Preserving Valves for Backup

Another critical phase of valve preservation ought to occur during warehousing of critical or operational spares. Protection methods are similar to those previously mentioned, with slightly different underlying reasons. For operational plants, preserving spare valves can mean the difference between millions of rands saved, or millions of rands lost for lack of a reliable spare to install when a replacement is needed.

If all spares are rusty (as too often happens in nonclimate-controlled warehouses or outdoor storage yards), maintenance personnel must choose between installing a rusty, potentially faulty valve that could lead to further failure and disaster, or waiting and experiencing downtime for days, weeks, or months before a replacement arrives.

A much easier path is to “clean, protect and preserve” valves in advance with these three steps:

Remove any existing rust (e.g., use a dip bath of VpCI-422, followed by rinsing and neutralisation with a VpCI-41x series cleaner).

Then f

og the valve internals with VpCI-337 or CorroLogic-VpCI-339 fogging fluid.

Cover openings or wrap the entire valve in VpCI-126 film (indoor storage), VpCI-126 HP UV shrink film (outdoor storage), or MilCorr VpCI shrink film (outdoor storage) depending on the severity of the environment.

This procedure leaves valves in operating condition, ready to use at a moment’s notice as soon as they are unwrapped.

Preserving Valves for a Brighter Day

A third important phase of valve preservation comes when the fluctuating oil and gas market makes mothballing and layup the most cost-effective option, shutting down drilling or refining operations until there is a brighter industry outlook.

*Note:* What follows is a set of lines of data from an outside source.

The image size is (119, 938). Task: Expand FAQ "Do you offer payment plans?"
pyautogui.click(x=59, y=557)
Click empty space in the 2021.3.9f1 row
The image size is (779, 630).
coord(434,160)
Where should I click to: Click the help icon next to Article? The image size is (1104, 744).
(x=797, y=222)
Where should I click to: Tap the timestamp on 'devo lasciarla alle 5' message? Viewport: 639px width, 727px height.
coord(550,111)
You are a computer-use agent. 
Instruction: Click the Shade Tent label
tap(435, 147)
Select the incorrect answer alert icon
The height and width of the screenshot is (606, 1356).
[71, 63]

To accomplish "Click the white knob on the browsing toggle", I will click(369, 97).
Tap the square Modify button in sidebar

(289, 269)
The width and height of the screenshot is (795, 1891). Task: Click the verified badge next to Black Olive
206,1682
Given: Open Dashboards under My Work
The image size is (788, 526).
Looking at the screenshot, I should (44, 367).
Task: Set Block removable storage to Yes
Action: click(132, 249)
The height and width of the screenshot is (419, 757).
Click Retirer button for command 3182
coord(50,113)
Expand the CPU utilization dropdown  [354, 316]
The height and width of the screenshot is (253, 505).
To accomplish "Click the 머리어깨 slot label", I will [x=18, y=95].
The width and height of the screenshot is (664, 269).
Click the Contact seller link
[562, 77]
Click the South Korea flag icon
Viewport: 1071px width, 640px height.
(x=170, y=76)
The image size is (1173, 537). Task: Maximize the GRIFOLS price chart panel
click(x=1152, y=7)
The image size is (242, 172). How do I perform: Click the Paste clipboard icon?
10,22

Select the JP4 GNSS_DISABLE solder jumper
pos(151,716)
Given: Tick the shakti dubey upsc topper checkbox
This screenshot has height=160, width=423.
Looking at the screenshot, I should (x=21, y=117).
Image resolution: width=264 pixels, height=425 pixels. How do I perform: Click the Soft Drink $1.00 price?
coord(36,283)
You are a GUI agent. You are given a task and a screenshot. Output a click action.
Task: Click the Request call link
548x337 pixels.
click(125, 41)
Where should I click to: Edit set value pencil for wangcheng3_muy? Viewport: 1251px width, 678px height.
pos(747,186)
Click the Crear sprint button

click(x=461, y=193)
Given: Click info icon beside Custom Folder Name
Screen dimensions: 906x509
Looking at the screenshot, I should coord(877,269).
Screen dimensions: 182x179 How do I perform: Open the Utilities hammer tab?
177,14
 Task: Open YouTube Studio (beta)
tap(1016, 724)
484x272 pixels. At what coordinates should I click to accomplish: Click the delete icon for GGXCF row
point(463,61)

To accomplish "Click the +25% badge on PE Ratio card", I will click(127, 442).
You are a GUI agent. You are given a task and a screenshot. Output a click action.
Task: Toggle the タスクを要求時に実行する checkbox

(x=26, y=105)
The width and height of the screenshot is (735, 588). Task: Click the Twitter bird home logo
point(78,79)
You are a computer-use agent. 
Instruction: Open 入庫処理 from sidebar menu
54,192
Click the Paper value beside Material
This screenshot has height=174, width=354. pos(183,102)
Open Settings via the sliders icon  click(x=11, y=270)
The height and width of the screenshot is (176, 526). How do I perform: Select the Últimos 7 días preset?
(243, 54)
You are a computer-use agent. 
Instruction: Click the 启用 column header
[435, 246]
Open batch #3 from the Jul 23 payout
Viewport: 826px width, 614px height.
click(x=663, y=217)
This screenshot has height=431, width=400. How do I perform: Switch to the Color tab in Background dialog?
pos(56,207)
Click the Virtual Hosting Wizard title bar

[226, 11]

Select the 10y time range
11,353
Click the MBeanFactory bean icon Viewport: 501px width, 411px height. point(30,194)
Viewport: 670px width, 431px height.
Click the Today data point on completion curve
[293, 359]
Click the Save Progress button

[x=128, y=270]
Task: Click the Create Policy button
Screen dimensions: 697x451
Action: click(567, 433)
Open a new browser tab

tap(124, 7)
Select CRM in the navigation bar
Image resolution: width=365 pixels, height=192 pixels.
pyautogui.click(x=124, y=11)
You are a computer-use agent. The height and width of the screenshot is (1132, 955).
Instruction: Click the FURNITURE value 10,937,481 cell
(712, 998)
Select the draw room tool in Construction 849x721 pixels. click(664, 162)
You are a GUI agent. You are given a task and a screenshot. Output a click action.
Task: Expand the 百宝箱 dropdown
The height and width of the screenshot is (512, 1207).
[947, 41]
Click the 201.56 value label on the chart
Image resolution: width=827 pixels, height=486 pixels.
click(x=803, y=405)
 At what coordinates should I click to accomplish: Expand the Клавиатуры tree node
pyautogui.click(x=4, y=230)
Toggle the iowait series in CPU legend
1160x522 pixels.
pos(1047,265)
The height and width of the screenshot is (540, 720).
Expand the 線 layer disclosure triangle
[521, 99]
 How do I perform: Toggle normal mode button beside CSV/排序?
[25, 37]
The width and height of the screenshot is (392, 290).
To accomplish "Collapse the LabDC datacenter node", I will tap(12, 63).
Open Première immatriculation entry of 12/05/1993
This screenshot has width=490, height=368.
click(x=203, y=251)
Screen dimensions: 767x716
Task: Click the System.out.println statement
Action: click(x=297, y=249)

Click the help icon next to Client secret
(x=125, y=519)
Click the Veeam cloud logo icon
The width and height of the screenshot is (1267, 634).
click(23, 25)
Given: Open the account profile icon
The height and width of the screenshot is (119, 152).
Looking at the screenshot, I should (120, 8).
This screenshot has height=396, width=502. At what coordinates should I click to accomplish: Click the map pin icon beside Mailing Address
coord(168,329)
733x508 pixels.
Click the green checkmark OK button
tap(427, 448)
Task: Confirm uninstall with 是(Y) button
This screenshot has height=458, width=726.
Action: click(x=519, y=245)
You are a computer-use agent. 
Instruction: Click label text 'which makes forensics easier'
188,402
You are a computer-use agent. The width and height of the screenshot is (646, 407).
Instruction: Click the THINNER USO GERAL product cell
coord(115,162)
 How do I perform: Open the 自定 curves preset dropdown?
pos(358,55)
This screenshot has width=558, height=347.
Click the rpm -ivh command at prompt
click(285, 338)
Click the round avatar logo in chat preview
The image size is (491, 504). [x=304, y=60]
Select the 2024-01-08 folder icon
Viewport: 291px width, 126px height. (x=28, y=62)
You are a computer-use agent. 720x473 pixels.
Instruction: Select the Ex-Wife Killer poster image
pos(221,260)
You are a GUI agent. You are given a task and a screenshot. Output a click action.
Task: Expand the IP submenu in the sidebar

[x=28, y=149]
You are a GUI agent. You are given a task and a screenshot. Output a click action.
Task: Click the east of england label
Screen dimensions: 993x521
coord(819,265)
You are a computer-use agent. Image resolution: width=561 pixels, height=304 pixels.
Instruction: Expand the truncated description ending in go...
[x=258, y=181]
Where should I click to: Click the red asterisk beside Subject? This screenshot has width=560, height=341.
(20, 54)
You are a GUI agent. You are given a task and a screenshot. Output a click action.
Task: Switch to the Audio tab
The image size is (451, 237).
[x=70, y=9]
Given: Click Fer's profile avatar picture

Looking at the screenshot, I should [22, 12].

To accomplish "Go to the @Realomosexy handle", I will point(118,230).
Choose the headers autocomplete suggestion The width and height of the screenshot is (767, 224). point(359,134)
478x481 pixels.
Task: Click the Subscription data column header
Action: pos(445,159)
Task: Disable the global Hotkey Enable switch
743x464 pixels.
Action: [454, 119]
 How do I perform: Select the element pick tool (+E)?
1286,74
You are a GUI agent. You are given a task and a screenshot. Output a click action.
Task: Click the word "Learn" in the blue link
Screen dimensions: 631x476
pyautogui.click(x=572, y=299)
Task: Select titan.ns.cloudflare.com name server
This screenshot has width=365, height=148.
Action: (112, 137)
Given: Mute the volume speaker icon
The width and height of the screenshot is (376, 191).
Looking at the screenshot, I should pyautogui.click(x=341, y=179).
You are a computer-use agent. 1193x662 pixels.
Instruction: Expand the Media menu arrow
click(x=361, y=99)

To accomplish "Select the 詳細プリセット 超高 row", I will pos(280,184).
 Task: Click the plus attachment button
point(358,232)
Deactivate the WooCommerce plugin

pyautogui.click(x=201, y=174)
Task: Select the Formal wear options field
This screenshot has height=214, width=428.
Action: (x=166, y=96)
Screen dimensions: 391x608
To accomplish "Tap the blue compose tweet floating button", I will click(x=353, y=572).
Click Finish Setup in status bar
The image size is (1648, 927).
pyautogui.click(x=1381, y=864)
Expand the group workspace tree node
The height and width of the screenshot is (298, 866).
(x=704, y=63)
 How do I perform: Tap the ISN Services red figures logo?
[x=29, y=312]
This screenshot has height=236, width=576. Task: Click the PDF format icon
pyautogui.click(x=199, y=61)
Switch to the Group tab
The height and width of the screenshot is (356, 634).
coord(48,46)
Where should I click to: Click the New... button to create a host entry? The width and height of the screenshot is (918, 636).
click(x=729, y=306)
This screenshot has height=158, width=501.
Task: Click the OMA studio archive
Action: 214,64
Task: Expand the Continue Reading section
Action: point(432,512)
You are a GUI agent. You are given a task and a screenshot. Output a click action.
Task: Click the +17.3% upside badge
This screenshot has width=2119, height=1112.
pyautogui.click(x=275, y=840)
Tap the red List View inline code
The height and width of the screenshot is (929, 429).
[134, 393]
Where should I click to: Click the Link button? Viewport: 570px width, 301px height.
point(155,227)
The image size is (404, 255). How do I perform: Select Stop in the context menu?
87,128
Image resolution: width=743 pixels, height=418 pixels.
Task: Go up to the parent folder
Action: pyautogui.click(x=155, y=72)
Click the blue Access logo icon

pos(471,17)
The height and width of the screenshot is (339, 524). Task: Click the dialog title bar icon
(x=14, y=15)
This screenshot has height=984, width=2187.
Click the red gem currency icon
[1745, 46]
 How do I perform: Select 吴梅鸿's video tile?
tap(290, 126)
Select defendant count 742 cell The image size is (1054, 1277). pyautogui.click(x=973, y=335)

In the meantime, millions of rands of equipment must be preserved so that value is not lost during the idle period. Valves can be preserved in much the same way as described for other phases. When the market brightens, crews can easily go in, remove the VpCI film, and get the facility up and running.

Whatever the stage, valves are such a critical part of the oil and gas industry that they deserve special attention for economic and safety reasons. Compared with the serious repercussions of inadequate preservation, corrosion prevention is extremely cost-effective.